学習文 ->
+---+
閑古錐〜生涯挑戦主義(毎週木曜更新…の予定。)

禅を愛好する、某スーパー勤務おばちゃんの日々

「外出自粛要請」で思ったこと

とうとう、北海道は新型コロナウイルスの感染者が全国で最も多いところとなってしまった。
北海道知事から「緊急事態宣言」がなされ、先月29日から昨日まで、週末の外出自粛が呼びかけられるという、異例の事態となった。
きょうは、その「週末」が明けたのだが、依然、不要不急の外出は控えることに変わりはない。

既に一部の企業では在宅勤務や時差出勤などの対策をとっているようだが、接客なしでは仕事にならない私のようなスーパーでの勤務ではどちらの対策も実行不可能だ。
+---+
渡された一覧 ->
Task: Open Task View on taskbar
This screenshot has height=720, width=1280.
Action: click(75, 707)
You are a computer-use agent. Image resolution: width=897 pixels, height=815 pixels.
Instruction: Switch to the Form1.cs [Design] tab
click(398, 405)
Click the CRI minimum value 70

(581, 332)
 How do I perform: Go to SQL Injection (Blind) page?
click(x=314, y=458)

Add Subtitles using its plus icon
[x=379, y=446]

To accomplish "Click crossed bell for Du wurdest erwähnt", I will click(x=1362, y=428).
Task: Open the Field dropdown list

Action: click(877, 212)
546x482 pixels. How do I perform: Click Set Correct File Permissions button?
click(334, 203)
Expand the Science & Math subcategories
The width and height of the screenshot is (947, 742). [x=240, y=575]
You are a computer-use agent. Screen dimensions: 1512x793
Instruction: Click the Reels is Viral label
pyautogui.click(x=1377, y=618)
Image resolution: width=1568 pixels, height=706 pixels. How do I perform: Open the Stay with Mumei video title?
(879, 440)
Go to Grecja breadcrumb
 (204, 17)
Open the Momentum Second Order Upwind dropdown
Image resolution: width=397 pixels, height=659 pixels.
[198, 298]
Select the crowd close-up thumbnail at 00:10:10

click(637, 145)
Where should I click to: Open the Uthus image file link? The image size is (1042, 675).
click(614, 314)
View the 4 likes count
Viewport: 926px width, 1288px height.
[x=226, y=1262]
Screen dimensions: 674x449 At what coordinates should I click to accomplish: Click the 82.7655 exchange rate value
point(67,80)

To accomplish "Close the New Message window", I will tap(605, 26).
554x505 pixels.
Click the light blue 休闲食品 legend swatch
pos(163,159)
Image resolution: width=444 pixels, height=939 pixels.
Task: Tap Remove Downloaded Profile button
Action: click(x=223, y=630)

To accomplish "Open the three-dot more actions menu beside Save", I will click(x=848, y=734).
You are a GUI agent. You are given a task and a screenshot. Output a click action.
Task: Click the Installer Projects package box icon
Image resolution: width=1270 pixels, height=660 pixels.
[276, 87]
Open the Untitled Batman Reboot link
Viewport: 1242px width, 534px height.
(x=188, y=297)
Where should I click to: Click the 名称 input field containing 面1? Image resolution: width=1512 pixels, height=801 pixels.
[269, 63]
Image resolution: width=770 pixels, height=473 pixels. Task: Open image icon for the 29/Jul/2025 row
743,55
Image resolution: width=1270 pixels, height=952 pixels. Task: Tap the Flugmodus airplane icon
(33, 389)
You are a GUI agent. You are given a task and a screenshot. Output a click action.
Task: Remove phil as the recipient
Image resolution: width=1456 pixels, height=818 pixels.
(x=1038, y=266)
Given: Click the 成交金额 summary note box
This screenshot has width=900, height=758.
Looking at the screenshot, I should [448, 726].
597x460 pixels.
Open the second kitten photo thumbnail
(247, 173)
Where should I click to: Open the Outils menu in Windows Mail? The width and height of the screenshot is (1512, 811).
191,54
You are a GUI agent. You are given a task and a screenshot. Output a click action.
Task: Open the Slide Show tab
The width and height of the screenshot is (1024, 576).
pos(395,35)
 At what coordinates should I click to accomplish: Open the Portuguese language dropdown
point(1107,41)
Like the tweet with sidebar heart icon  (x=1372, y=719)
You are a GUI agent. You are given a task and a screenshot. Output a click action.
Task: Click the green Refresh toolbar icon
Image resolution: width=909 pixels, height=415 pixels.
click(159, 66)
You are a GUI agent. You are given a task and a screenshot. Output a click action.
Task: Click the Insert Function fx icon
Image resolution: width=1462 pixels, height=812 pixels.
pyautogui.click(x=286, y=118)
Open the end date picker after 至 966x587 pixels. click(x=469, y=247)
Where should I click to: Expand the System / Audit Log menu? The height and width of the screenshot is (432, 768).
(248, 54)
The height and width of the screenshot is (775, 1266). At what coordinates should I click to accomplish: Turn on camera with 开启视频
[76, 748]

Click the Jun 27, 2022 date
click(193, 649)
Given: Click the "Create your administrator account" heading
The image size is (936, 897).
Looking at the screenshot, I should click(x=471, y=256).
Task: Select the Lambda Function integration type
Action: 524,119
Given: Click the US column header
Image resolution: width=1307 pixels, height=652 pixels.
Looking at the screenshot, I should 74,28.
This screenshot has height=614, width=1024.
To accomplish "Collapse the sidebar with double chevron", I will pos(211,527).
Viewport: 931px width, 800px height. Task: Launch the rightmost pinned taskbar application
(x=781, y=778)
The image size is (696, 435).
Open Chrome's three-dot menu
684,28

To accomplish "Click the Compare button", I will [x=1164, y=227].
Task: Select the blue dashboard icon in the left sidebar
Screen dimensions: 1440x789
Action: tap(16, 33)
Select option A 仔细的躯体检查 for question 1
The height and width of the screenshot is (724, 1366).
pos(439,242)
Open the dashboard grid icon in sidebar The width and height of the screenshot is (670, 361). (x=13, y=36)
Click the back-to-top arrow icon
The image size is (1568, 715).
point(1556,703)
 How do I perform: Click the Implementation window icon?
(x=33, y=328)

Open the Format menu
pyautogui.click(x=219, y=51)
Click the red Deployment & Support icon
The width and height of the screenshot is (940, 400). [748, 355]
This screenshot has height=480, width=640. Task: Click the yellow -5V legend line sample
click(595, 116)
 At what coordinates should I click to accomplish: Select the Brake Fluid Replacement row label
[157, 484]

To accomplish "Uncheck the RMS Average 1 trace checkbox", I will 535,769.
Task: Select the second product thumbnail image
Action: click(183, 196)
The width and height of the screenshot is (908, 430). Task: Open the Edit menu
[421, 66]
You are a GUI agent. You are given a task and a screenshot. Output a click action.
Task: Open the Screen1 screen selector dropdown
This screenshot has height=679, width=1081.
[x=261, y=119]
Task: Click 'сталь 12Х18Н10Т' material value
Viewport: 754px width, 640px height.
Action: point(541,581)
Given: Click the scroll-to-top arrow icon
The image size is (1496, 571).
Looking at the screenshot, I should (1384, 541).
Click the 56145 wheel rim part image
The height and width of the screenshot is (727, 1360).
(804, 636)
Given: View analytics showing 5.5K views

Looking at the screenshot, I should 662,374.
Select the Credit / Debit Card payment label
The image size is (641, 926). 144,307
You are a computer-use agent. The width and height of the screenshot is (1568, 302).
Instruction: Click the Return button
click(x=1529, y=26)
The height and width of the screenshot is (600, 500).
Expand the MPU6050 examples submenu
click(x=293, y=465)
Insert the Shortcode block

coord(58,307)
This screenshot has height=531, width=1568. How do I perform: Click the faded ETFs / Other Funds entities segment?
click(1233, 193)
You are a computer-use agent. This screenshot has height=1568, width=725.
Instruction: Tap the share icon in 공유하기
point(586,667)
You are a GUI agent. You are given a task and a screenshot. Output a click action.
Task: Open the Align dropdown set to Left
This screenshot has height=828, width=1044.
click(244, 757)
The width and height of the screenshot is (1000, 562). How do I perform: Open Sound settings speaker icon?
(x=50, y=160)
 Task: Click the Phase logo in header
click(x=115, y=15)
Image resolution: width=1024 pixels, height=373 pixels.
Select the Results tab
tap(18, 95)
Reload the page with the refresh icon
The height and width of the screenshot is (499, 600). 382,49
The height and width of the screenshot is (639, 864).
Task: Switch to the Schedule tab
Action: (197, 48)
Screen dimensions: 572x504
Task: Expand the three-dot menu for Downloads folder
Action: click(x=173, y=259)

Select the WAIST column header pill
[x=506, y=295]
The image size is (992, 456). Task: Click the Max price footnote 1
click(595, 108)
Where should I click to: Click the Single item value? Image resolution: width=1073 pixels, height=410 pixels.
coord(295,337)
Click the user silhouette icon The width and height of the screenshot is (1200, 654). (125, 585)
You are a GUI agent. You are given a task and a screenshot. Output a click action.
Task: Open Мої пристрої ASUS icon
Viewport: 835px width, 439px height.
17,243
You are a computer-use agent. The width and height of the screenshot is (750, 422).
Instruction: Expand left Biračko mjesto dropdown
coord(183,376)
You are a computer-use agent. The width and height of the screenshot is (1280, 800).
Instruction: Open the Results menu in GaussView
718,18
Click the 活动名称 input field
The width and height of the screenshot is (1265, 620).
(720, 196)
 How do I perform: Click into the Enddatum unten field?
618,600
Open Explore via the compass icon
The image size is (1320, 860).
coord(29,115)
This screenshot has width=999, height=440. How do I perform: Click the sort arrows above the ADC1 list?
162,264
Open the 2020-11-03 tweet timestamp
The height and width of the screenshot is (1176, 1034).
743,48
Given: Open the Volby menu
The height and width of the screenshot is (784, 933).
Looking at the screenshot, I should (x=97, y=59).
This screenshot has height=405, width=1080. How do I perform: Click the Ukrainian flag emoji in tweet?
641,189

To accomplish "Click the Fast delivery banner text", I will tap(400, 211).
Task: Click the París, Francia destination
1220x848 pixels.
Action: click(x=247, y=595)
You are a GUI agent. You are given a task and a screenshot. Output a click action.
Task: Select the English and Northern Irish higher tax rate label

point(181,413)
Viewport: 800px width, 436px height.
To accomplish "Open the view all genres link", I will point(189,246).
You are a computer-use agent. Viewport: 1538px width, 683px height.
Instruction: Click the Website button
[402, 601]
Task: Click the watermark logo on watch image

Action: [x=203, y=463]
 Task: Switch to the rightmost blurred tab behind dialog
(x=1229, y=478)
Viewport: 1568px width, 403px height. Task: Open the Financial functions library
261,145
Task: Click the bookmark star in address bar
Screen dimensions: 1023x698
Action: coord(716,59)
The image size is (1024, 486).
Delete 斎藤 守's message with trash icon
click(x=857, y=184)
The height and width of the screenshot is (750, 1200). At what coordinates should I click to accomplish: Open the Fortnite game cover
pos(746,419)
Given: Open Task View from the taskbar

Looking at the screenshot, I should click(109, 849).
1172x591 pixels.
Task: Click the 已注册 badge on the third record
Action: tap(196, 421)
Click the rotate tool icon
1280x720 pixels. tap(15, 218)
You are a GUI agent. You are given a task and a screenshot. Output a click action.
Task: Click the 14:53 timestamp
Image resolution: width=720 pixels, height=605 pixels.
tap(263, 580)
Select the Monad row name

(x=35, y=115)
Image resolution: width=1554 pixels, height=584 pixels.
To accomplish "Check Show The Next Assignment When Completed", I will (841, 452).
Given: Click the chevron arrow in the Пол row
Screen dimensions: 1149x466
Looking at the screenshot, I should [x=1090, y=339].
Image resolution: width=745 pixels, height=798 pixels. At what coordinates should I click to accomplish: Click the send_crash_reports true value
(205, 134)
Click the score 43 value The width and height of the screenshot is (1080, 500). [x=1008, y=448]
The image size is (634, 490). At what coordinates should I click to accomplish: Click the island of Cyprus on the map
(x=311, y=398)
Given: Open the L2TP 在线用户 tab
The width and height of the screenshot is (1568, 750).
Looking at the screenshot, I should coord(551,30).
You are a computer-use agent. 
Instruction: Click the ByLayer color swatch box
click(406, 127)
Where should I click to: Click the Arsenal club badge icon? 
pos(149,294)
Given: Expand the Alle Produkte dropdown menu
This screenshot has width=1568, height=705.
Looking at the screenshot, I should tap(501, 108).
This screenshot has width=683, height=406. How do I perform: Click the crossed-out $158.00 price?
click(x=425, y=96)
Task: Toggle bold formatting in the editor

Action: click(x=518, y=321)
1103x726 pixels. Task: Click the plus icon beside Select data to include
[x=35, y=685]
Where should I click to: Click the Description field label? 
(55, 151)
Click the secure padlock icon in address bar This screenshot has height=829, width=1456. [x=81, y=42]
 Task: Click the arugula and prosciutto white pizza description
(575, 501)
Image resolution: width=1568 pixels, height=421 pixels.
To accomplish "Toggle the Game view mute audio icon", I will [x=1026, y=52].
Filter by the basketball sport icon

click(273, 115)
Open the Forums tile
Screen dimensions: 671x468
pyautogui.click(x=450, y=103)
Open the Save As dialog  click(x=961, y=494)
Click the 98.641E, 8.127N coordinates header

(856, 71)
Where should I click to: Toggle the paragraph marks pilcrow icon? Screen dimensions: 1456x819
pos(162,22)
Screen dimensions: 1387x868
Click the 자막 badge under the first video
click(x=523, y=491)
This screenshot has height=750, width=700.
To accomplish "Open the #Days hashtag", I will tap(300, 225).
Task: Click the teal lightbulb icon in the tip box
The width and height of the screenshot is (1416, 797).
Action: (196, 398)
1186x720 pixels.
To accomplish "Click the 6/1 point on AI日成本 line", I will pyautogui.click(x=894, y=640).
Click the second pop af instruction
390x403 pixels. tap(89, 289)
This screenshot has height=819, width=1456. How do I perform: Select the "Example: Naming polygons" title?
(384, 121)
+---+
やること ->
1. 学習文の「とうとう、北海道は新型コロナ」から「どちらの対策も実行不可能だ。」まで(その語句も含む)を、「在宅勤務」を「テレワーク」に置き換えて書き直してください。
2. 学習文によると、週末の外出自粛が呼びかけられたのはいつからいつまでですか。
3. 学習文の「とうとう、北海道は」で始まる段落を、おもな事実を残したまま箇条書きにまとめてください。
一覧は使わなくてかまいません。

作業の答え ->
1.
とうとう、北海道は新型コロナウイルスの感染者が全国で最も多いところとなってしまった。
北海道知事から「緊急事態宣言」がなされ、先月29日から昨日まで、週末の外出自粛が呼びかけられるという、異例の事態となった。
きょうは、その「週末」が明けたのだが、依然、不要不急の外出は控えることに変わりはない。

既に一部の企業ではテレワークや時差出勤などの対策をとっているようだが、接客なしでは仕事にならない私のようなスーパーでの勤務ではどちらの対策も実行不可能だ。

2. 先月29日から昨日までです。

3.
- 北海道は、新型コロナウイルスの感染者が全国で最も多くなった。
- 北海道知事が「緊急事態宣言」を出し、先月29日から昨日まで週末の外出自粛が呼びかけられた。
- 週末が明けたきょうも、不要不急の外出を控えることは変わらない。